Never work in a nursing home.

  • happybadger [he/him]
    hexagon
    ·
    3 years ago

    Totally agree. Dementia, MS, ALS, and cancer are all things I've seen the end stages of along with things like being locked in from a stroke. It's such a degrading way to go even if you could afford my $7000/mo nursing home and the right workers were on shift that day. The diseases strip them of everything until they're staring at empty walls like a cat under a porch. If they do try to kill themselves, that can be just as painful and failing will put them in the same bed in worse condition. Spending that $7000/mo wrecks the families who they leave behind and seeing their parent in that state leaves them with a warped perception of who that person was. Sometimes their grief turns psychotic and they want grandma to live even when "grandma" died a decade ago and there's just the body whose every function is micromanaged. There's no dignity in that and it's culturally normalised to benefit the for-profit industry around it. The right to die is the highest mercy medicine can give when we've reached the current limits of our abilities. It's the patient's decision alone, but withholding it is morally insane to me.

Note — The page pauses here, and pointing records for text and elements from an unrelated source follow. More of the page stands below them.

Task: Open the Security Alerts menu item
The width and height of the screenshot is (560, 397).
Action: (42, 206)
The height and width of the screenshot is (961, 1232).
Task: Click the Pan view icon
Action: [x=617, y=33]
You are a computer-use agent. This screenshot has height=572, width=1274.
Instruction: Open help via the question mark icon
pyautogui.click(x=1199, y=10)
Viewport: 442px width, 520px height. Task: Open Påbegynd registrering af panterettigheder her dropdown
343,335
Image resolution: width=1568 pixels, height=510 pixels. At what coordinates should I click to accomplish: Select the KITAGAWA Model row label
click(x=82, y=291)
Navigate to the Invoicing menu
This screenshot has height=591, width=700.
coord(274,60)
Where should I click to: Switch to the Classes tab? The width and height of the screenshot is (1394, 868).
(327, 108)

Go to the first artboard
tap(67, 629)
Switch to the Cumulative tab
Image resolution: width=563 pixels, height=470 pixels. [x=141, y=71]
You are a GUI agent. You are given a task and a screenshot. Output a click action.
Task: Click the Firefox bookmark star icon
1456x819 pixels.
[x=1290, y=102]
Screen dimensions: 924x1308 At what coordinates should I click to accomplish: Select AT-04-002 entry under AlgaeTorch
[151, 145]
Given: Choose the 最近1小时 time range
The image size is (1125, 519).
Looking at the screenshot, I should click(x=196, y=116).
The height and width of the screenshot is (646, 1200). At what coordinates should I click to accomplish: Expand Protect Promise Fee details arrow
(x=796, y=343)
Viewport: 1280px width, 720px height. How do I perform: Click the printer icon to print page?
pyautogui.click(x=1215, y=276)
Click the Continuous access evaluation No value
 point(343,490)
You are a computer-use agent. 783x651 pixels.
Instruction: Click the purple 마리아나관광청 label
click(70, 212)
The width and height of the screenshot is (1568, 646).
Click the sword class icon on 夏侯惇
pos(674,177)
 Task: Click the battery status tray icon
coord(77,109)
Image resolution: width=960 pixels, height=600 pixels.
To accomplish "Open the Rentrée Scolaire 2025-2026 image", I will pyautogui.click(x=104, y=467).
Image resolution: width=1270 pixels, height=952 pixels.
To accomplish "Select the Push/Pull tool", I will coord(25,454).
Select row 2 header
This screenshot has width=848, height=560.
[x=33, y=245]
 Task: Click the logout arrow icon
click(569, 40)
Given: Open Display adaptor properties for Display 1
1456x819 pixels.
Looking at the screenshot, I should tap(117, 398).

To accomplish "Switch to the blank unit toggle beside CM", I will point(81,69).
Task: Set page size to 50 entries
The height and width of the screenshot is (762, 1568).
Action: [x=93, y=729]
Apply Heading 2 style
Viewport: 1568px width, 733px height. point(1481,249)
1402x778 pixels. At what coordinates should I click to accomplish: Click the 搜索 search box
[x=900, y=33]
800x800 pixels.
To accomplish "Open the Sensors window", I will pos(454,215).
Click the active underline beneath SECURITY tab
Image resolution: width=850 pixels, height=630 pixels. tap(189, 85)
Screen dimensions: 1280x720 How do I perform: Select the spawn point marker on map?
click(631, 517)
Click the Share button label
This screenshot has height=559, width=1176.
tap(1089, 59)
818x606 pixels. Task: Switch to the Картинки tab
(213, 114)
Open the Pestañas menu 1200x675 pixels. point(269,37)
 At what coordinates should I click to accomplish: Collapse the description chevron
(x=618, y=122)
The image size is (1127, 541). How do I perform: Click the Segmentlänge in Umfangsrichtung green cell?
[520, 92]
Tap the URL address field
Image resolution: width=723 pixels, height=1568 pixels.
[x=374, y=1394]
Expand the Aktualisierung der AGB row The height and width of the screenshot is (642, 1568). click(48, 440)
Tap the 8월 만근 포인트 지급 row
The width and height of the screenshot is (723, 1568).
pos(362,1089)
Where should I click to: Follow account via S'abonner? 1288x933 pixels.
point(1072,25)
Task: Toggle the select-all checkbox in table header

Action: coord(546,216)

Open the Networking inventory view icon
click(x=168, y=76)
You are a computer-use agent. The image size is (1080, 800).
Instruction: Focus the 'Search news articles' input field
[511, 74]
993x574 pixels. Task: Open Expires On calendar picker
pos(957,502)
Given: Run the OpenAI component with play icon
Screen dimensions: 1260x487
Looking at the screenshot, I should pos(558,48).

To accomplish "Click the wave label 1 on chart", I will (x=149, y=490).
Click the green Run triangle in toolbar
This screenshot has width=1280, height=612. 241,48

    • gaycomputeruser [she/her]
      ·
      3 years ago

      Seriously if I'm in this situation please just kill me. It's cruel to let someone suffer like that instead of dying in peace.

    • Mardoniush [she/her]
      ·
      edit-2
      3 years ago

      There was a time where even Catholic doctors would, when a person entered the final stage, just take the limiter off the morphine drip.

      It had its flaws, but your personal physician/palliative care specialist should be able to be given legal power to end your suffering, should you become unable to.

      The fact is most people who die dehydrate to death.